◆ Exercise details ◆
Convert the data from the line containing "Click the Magnifying" through the line containing "Viewport: 1284px width, 1840px" into a Markdown table with the columns Number and Line. Give each line its own row, and leave out blank lines.

◆ Exercise input ◆
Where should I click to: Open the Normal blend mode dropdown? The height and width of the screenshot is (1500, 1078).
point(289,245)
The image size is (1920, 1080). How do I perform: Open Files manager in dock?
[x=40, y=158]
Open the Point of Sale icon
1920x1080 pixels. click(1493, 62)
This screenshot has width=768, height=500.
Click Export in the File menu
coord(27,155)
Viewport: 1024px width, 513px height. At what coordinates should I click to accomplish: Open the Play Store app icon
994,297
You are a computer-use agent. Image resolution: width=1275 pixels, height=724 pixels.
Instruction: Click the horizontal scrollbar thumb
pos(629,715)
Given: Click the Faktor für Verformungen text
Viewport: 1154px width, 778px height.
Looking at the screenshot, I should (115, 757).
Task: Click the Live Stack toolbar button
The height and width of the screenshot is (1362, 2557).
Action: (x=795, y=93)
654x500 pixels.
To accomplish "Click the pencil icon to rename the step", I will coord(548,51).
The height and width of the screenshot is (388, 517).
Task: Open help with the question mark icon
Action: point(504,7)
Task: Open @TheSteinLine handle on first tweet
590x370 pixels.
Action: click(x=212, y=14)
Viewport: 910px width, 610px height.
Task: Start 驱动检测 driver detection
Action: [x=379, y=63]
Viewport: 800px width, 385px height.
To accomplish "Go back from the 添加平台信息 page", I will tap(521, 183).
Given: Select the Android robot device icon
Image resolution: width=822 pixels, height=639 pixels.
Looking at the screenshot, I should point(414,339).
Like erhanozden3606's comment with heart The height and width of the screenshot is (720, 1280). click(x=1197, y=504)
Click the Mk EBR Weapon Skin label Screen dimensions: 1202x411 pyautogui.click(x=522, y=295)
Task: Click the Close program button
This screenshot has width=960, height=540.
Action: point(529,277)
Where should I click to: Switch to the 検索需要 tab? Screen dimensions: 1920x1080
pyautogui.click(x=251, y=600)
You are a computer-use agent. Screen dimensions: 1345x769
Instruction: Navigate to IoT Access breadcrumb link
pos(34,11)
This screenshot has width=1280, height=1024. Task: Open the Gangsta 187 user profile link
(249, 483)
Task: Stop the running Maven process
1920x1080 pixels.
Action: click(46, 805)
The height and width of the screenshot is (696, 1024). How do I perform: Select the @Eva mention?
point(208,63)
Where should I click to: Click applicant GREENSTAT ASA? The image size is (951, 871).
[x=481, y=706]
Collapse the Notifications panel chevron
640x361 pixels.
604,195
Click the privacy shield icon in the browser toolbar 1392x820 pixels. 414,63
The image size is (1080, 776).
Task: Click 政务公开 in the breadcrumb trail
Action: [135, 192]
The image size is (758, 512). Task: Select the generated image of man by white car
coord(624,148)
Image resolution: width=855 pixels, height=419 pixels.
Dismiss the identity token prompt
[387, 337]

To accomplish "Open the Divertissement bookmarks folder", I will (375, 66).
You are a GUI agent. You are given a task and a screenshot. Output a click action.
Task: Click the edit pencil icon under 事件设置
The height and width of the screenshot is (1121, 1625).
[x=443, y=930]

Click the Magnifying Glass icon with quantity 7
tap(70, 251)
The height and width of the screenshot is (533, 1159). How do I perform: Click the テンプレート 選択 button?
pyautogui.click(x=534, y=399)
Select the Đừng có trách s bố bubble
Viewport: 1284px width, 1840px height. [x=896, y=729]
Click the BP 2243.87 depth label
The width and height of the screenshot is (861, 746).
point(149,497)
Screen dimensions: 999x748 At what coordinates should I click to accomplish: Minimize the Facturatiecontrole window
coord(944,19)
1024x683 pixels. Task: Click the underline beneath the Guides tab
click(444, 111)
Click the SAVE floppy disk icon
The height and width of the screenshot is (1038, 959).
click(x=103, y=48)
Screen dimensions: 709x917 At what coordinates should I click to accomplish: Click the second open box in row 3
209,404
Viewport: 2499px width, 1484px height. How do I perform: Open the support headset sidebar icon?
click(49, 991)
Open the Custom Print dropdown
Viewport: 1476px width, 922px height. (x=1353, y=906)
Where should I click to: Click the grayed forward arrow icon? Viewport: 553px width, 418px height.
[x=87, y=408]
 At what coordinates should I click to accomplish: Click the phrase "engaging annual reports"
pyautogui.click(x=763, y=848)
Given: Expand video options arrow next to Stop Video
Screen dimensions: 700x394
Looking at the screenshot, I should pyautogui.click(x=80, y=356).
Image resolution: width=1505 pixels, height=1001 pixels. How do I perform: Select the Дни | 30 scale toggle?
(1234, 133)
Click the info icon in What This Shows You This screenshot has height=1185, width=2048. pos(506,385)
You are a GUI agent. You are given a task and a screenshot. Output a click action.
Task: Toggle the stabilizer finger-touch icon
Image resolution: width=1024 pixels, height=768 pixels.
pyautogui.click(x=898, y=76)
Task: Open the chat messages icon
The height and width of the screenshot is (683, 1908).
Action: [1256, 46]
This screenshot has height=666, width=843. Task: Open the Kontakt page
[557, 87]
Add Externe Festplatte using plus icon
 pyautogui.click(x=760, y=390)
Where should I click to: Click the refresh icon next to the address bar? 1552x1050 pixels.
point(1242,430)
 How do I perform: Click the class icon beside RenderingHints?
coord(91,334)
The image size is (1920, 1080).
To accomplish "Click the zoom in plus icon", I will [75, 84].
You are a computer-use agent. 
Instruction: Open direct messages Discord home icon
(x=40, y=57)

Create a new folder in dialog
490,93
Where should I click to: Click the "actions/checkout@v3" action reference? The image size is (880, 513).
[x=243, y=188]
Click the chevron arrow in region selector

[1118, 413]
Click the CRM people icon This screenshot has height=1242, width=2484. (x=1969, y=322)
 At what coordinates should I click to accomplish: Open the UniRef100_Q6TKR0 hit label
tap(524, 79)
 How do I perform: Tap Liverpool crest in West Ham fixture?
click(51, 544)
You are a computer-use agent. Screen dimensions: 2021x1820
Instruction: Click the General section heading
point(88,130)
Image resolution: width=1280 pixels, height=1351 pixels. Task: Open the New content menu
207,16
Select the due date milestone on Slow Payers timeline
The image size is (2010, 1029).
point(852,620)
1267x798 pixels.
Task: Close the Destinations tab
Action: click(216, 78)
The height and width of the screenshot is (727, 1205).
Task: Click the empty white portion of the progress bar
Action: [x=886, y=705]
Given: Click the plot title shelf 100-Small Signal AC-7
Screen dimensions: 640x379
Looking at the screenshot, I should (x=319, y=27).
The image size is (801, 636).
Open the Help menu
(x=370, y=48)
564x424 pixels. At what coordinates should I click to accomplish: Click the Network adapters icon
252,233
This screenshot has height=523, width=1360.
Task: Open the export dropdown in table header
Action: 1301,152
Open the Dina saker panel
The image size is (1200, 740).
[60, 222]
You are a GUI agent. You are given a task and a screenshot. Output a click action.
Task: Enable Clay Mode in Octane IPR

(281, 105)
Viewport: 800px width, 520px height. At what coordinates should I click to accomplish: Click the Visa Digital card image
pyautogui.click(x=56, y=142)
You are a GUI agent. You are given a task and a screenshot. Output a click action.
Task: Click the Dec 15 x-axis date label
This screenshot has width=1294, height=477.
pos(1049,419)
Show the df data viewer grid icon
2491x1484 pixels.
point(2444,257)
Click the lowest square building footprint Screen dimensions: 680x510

◆ Response to this exercise ◆
| Number | Line |
|---|---|
| 1 | Click the Magnifying Glass icon with quantity 7 |
| 2 | tap(70, 251) |
| 3 | The height and width of the screenshot is (533, 1159). How do I perform: Click the テンプレート 選択 button? |
| 4 | pyautogui.click(x=534, y=399) |
| 5 | Select the Đừng có trách s bố bubble |
| 6 | Viewport: 1284px width, 1840px height. [x=896, y=729] |